Situated on 120,000 square metres of land, the factory has five production lines covering 25,000 square metres, a 7000 square-metre engineering facility, and a 12,000 square-metre warehouse able to accommodate more than 12,500 pallets.
The building also has space for the Walkinshaw-Andretti United Supercars team, extensive corporate office space, storage for 400 vehicles and parking for up to 730 employees, as well as capacity to scale up to 1500 workers when running on all cylinders.
Lukeis says one of the biggest game changers has simply been taking previously U-shaped production lines – bent and twisted to fit into square-shaped factories – and making them simple straight-lines, 110 metres long.
“Sounds quite boring when you’re talking about the logistics of parts, but for us it was an absolute headache, because you’re trying to take containers of goods to multiple sites and all those things start to add up on the business,” he says.
There’s also an electrical lab on-site, HVAC test chamber, rapid prototyping 3D printing capability and a structures lab with a four-post rig. Walkinshaw’s factory is also an ADR-registered test facility.
New capabilities include a larger environmental chamber with vibration testing, a photometric lab and engine dyne, while the building itself is hydrogen compliant.
Basically, everything you need to design and engineer a car from the ground up – and then build it.
Walkinshaw has the engineering expertise, design studio and manufacturing capability – not to mention a world-famous name and a shiny, enormous new factory. Meanwhile cashed-up car collectors continue to shell out millions for special supercars.
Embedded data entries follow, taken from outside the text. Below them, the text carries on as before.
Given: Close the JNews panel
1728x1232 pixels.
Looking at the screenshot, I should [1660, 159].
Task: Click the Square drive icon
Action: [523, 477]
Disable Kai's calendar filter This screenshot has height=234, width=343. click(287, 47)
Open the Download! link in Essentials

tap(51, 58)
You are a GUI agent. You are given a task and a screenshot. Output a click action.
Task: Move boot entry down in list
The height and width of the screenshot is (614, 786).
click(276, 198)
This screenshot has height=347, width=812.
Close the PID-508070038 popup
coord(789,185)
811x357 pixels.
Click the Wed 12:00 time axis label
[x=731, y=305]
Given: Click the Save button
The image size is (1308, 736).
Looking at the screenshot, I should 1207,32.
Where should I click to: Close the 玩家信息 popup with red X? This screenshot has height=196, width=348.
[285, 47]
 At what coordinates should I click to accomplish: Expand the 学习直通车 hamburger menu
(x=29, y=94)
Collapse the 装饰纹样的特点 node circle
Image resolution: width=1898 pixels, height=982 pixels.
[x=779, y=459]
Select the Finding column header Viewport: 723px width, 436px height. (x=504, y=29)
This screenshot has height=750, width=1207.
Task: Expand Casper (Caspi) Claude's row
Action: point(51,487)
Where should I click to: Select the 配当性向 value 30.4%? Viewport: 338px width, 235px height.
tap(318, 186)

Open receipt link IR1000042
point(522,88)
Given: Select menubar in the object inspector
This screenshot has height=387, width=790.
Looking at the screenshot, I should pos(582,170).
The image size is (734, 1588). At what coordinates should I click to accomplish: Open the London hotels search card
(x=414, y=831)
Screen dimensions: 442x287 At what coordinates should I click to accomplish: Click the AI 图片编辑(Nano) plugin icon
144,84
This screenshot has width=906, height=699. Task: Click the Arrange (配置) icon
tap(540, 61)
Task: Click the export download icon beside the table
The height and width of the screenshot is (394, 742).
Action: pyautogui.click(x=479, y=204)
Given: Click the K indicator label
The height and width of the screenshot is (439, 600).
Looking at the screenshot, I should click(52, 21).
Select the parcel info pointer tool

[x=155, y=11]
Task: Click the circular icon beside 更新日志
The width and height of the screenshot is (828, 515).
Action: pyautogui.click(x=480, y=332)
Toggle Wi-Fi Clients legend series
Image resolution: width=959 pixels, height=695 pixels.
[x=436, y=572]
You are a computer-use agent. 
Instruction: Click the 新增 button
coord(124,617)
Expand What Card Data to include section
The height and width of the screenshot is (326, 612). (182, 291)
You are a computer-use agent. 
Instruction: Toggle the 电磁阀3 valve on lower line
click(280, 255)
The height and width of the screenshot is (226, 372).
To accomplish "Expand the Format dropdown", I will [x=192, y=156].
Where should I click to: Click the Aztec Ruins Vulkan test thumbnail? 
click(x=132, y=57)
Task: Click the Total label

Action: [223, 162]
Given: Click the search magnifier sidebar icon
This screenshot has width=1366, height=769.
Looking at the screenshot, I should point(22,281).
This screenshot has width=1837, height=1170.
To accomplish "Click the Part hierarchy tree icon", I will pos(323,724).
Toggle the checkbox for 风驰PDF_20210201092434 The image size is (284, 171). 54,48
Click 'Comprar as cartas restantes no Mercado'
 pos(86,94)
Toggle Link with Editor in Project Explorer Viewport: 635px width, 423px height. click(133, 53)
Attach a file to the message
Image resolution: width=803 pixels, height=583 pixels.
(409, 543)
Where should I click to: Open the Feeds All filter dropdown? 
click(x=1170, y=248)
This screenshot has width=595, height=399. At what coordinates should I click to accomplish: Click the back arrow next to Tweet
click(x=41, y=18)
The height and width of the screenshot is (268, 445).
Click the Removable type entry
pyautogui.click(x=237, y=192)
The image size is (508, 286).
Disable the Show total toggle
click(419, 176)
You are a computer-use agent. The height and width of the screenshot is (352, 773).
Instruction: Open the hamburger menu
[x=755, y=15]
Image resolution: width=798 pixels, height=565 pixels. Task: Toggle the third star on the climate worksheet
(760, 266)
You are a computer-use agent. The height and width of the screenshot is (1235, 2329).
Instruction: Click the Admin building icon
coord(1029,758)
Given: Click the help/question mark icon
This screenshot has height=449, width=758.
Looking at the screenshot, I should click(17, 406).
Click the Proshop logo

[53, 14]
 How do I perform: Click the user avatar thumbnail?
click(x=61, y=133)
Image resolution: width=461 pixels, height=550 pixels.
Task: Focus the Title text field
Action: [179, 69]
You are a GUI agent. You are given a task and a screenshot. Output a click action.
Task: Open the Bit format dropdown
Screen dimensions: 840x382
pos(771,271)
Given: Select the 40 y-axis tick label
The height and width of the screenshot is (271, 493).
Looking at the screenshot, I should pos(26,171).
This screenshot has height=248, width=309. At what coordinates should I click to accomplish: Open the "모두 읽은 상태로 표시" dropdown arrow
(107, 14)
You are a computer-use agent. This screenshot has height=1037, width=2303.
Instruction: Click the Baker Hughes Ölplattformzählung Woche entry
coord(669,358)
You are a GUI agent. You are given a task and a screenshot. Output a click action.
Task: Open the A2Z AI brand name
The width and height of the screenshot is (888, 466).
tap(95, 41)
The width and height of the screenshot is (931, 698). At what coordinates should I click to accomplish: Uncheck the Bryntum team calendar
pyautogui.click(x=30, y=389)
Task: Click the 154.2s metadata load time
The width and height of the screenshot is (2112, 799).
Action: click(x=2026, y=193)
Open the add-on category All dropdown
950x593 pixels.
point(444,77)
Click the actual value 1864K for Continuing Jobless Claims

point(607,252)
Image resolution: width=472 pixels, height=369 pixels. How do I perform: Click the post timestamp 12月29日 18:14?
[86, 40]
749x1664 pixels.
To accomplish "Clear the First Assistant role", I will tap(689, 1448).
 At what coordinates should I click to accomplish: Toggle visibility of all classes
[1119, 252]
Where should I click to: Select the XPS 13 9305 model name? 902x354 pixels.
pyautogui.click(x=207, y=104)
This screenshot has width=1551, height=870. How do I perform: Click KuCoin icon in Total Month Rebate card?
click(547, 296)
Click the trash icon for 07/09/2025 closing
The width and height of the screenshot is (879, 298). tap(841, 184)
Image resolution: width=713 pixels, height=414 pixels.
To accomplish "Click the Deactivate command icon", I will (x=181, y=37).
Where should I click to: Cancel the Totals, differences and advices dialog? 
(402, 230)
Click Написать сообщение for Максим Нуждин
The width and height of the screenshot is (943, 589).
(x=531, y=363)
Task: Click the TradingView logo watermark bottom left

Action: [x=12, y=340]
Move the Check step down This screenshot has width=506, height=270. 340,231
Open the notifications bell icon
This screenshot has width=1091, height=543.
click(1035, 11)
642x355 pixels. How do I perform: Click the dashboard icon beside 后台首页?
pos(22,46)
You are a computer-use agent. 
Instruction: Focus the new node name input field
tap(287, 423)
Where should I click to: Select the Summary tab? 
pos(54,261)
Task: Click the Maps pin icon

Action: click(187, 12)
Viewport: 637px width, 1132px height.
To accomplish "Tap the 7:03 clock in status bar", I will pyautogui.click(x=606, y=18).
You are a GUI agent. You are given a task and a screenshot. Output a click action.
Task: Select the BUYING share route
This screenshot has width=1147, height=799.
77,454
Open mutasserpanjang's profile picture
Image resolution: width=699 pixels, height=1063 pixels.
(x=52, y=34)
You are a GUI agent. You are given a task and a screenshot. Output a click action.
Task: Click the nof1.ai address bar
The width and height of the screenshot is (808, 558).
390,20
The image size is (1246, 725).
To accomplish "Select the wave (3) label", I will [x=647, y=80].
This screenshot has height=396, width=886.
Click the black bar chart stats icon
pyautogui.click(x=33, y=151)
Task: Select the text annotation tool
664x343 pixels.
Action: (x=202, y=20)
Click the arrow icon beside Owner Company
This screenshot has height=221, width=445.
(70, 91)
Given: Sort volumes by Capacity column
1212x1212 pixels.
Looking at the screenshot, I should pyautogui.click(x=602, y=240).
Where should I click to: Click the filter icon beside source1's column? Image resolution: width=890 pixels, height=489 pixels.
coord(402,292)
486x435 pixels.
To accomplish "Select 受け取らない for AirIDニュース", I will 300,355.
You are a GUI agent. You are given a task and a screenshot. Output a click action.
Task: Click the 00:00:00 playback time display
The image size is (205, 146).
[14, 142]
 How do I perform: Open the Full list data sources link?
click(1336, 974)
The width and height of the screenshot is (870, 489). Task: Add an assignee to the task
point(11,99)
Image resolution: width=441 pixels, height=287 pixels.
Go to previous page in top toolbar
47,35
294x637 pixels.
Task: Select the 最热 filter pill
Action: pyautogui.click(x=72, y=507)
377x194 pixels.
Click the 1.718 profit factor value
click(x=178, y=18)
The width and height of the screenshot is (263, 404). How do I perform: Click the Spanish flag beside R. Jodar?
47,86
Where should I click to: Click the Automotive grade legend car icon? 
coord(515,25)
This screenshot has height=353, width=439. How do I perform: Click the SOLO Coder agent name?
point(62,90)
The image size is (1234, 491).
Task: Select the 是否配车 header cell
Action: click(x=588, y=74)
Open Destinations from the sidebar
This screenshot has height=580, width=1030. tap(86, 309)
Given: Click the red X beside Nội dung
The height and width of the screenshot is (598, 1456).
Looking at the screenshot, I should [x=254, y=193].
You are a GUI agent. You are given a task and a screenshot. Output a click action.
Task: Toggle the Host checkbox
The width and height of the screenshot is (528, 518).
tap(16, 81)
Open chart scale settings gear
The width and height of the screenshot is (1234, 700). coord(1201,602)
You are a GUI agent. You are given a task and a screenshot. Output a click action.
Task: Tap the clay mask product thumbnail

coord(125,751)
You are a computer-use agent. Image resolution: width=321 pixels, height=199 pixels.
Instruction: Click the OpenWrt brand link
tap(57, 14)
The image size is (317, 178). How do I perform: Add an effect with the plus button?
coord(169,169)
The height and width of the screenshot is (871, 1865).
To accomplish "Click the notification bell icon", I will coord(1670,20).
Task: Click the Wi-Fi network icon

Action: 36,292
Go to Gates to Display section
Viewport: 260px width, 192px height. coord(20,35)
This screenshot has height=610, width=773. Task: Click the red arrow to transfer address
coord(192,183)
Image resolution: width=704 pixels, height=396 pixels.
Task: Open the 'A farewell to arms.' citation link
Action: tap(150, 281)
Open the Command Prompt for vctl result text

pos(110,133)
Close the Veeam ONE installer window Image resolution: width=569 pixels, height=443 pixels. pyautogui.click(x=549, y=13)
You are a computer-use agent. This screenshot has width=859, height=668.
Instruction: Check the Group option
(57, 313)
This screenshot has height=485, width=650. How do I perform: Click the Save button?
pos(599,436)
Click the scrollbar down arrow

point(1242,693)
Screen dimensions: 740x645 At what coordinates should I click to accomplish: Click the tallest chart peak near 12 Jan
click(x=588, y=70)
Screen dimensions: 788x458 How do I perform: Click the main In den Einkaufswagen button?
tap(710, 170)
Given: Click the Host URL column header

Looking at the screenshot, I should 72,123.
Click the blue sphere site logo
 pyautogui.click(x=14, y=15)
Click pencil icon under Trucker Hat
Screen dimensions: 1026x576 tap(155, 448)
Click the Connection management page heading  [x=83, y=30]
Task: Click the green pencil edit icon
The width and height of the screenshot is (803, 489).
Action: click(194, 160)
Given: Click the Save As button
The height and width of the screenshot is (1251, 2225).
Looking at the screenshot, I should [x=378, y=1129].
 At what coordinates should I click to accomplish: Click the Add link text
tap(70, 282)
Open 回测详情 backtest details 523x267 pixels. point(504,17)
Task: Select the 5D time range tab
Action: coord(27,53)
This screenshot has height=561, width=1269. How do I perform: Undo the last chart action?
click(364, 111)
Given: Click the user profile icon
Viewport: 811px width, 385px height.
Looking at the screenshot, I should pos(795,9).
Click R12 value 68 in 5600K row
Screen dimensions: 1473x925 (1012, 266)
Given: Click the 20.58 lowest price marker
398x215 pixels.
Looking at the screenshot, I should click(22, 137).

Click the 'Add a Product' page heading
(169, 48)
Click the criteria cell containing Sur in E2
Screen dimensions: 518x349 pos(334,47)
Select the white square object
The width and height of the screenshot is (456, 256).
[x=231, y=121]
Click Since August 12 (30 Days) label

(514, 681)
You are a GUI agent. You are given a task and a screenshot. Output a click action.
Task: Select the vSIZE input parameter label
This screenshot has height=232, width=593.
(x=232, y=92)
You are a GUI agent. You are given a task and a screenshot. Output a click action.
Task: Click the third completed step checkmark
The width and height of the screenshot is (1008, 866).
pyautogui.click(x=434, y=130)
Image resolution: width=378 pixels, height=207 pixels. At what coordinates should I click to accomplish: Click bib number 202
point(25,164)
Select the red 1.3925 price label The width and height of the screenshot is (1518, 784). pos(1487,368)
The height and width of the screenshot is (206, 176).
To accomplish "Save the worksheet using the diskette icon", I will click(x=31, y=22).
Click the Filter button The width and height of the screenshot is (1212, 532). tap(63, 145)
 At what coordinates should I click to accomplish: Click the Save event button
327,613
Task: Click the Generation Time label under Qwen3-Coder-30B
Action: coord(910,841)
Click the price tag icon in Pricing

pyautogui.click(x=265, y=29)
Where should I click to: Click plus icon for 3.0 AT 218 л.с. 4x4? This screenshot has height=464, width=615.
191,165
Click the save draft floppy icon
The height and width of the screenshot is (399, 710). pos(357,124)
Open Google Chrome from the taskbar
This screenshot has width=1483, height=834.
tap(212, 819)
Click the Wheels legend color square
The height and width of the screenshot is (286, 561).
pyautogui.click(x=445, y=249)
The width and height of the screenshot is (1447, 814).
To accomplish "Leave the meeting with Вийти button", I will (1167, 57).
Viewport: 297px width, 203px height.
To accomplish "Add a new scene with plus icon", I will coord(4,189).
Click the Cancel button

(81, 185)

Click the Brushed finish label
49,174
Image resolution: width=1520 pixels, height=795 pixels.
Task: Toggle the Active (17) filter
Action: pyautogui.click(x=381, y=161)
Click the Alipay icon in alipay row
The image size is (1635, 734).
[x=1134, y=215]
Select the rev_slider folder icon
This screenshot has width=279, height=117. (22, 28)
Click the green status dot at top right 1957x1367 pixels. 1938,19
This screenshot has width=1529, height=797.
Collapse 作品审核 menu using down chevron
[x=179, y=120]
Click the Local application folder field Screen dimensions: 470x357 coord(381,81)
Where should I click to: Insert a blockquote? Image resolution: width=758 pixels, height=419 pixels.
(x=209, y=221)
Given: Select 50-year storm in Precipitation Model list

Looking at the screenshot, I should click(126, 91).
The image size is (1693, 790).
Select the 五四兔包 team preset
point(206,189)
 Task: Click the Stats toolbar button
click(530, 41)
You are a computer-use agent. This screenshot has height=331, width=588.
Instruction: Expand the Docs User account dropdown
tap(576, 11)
Would the brand ever do a low-volume car to show off all this expertise and capability – like a supercar?
“We’d love to,” says Lukeis. “If the timing and everything aligned … I know Ryan [Walkinshaw] would be a massive fan of being able to make that happen.”
Lukeis says Walkinshaw is currently inundated with work – a good problem to have – but some sort of homegrown car is on the radar.
“It’d be great to do one as a concept and kind of show off some of the expertise that we have,” he says. “I suppose we’re in a position where we don’t advertise a lot about what we do because we’re working with customers and it’s up to them how they want to sell our services and our product… whereas if we did build a concept vehicle that showed off all of our capabilities, then that’s a great tool that we’d be able to use to be able to expand the knowledge of the Walkinshaw business in Australia.”
Lukeis says that while Walkinshaw is helping write a new chapter for low-volume car manufacturing in Australia, the days of large Australian-based facilities and busy production lines producing thousands of mass-market vehicles seem to be over for now.
“I think it’s really difficult because you need the supply chain to support it,” he says. “If you look back to what happened during the exit of the OEM manufacturing in Australia, once one or two decided that they were going to cease manufacturing, then it all disappeared because the surrounding supply chain is so important. And now that that capability has been given up, to do large parts, to be able to have large injection-moulded tools, to be able to do large stampings, [that’s all now gone].
“You’d be really restarting the whole industry from scratch, not just an OEM coming in and producing a car. Restarting a whole industry, that would require immense support.”